真実の録音リサイタル ― バカと犬と風のリプレイ ―


──翌日、昼休み。

教室の空気が妙にざわついていた。

何かが起こる予感。

ユウはパンをかじりながら、違和感に気づく。


カズ「なぁ……今、教卓の上にスマホ置いてあんだけど。」

ダイキ「録音ボタンついてね?」

タクミ「……やな予感しかしねぇ。」


次の瞬間。

教室スピーカーから、流れた。


『……え、ほんとに? じゃあ、先輩の犬でいいっす。』


──沈黙。


全員「!?!?!?!?」


『フェチ発動早すぎ!』『魂が犬小屋行き!』

昨日の騒ぎが、まるごと高音質で再生されている。


ユウ「ちょ、ちょ待っ──!それ録ってたやつ!?!?」

声を張った瞬間、廊下の向こうからあの笑い声。


マナ「ふふっ……音量バランス、完璧でしょ?」


ドアにもたれながら、マナティが立っていた。

スマホを指先でくるくる回しながら、あざとい笑み。


「杏仁豆腐さんの“忠誠の名言集”を配信しようと思って。
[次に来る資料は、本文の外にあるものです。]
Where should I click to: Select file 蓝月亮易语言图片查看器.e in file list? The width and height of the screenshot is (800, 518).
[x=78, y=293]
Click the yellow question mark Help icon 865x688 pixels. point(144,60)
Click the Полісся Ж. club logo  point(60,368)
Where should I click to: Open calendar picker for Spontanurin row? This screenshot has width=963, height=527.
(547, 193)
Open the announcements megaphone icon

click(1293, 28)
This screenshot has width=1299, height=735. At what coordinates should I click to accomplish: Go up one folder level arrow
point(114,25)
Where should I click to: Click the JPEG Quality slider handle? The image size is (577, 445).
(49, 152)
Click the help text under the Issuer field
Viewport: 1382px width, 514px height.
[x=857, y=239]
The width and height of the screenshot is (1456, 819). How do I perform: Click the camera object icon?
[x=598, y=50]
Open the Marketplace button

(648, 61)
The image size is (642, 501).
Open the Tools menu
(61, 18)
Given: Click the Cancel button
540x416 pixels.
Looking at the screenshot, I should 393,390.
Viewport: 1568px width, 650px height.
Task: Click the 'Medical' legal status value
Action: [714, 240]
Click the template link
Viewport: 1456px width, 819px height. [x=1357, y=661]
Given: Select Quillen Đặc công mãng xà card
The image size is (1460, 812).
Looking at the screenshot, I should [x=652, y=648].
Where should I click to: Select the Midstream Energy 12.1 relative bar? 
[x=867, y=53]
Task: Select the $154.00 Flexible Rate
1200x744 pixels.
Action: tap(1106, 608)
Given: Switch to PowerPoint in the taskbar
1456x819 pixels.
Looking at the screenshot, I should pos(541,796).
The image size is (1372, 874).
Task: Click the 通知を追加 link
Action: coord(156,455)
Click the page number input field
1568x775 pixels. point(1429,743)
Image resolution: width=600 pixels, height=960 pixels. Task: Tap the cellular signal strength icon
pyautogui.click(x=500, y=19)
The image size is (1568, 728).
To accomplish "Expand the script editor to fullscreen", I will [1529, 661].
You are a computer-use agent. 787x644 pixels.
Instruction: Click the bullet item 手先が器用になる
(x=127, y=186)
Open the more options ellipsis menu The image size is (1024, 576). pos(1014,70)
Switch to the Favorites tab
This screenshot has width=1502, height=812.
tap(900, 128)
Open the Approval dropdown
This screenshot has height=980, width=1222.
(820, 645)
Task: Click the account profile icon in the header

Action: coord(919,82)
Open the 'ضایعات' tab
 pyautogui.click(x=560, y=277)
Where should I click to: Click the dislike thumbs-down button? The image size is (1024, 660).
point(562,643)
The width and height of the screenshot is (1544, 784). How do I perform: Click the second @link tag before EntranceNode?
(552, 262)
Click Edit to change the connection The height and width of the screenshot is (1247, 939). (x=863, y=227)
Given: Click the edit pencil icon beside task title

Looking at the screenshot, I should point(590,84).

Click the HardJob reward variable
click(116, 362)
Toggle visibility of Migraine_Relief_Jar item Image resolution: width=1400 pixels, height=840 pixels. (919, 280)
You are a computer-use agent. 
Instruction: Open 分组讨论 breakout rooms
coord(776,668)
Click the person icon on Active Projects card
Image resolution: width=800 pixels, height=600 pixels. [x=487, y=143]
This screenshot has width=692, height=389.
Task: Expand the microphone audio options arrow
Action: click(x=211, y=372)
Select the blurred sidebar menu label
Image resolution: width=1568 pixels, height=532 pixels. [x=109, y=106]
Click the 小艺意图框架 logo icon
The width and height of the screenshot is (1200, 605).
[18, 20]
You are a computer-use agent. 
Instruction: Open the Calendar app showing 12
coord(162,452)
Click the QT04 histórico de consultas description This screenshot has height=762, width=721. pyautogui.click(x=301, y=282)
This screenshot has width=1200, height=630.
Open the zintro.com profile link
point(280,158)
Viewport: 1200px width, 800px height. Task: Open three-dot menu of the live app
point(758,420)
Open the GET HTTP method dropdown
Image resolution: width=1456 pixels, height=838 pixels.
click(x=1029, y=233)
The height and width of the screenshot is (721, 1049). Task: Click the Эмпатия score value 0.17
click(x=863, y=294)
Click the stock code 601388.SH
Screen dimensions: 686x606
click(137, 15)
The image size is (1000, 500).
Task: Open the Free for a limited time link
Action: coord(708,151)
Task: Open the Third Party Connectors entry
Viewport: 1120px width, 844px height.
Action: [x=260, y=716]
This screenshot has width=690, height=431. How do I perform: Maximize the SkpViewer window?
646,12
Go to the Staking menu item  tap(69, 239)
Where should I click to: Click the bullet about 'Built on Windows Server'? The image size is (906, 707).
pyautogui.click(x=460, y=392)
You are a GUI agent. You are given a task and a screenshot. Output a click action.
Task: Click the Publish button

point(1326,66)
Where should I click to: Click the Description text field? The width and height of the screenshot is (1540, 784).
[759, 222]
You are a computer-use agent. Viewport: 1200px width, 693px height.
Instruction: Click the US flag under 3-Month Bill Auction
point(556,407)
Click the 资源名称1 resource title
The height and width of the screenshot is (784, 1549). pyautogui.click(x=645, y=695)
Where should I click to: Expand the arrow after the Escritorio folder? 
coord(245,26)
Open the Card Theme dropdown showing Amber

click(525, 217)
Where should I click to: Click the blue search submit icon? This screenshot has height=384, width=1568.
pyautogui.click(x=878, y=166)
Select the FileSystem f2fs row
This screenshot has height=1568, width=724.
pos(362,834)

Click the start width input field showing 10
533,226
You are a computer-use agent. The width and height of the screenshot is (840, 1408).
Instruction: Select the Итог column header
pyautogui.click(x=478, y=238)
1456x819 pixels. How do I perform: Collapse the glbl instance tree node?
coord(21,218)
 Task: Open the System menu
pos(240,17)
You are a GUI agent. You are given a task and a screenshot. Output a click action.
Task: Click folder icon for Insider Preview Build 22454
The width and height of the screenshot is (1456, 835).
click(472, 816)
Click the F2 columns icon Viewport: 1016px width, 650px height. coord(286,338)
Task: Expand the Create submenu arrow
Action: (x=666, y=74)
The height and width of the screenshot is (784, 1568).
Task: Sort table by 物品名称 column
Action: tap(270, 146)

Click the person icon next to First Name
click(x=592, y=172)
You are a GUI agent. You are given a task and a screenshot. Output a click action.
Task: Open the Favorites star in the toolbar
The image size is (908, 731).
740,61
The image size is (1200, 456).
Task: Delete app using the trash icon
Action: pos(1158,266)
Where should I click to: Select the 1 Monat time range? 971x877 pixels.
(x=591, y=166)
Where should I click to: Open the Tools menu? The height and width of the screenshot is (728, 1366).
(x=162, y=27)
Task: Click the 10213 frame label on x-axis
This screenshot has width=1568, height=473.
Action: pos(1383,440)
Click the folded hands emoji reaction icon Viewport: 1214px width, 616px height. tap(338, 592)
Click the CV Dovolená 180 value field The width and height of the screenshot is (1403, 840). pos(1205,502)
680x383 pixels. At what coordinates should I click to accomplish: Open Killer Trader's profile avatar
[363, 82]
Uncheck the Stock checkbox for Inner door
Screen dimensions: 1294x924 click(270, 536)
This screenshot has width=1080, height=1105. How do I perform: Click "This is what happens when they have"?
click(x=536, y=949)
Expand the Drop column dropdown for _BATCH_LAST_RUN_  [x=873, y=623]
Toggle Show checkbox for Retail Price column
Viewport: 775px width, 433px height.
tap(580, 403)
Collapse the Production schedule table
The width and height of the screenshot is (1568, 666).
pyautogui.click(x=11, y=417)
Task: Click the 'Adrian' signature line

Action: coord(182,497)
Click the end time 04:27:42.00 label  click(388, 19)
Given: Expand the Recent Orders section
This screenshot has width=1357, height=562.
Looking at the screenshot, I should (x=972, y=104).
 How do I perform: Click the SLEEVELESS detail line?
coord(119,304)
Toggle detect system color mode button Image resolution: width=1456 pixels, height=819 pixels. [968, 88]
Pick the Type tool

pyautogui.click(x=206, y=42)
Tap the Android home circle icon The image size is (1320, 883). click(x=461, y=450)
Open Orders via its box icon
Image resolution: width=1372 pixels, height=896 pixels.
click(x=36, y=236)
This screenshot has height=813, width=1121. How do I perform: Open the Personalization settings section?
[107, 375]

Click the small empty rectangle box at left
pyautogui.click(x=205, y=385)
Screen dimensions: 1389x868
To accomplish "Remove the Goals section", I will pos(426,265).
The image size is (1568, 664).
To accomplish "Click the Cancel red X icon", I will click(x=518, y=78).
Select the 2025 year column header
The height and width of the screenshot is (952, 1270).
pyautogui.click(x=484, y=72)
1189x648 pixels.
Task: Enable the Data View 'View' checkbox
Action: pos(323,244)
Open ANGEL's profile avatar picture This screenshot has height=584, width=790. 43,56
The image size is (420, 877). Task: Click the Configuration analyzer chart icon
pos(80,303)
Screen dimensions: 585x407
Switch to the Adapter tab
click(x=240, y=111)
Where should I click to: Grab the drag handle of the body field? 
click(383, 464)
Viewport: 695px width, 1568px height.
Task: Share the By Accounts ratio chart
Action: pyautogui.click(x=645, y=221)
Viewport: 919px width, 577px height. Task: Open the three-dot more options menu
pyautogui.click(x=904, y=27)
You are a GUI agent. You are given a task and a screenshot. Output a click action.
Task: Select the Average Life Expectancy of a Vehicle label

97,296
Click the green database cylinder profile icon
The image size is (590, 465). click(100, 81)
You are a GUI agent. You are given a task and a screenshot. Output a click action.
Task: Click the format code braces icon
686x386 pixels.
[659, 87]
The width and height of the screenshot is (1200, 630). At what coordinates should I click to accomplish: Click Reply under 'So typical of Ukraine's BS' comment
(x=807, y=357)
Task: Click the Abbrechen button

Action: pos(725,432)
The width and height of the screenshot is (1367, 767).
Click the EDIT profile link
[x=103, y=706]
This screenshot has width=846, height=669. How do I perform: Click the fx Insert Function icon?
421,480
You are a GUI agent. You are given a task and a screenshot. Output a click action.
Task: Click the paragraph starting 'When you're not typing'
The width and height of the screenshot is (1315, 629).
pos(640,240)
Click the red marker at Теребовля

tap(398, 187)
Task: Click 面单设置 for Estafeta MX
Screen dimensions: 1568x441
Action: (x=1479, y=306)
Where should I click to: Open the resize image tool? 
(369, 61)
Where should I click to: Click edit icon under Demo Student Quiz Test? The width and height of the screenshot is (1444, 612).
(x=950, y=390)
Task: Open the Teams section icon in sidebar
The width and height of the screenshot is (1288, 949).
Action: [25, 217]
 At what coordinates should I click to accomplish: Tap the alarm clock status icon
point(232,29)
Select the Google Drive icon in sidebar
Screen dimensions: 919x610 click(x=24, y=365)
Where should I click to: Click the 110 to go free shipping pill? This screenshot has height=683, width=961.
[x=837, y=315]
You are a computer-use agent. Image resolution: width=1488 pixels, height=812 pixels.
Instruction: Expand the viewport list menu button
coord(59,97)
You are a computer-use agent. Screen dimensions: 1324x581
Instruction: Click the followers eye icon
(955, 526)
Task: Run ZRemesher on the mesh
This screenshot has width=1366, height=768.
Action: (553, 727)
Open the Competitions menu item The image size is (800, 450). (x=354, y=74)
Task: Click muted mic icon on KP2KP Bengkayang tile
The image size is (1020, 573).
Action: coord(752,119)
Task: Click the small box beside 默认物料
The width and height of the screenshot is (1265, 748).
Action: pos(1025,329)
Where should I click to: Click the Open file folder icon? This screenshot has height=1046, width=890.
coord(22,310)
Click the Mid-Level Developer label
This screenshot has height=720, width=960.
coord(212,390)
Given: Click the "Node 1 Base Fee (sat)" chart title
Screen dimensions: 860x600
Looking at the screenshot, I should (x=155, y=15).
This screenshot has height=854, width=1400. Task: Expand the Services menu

」

ユウ「やめろ!バズる!!」

ダイキ「いや、バズってんぞ!?!」

カズ「“先輩の犬でいいっす”Tシャツ出てる!!」


レイナ(爆笑しながら)「……マナティ、やるじゃん!」

アイカ「観測結果:羞恥=感染性強。」

ミナミ(呆れ気味)「……ほんと、静かにしてても騒がしい子たちね。」


マナ「だって、青春は音量でしょ?」

ウィンク。


──その瞬間、教室の空気が変わった。

笑いと赤面が混ざったような、

熱と羞恥の温度が上がっていく。


ユウ、顔を押さえて小さく呟いた。

「……お前、ほんとあざといな。」


マナ「うん、知ってる。」

その笑顔が、少しだけ優しく見えた。



放課後。

夕暮れの廊下。

マナはひとり、録音データを再生していた。

スピーカーから流れる、バカでまっすぐな声。


『だって、1番の美女だったから。』


マナ(小さく息を漏らす)「……ずるいなぁ、そういうの。」


スマホの画面を伏せて、笑う。

でもその笑いは、少しだけ切なかった。


──青春の音は、止まらない。

笑い声も、胸のざわめきも。

どれも、ちゃんと“録音されている”。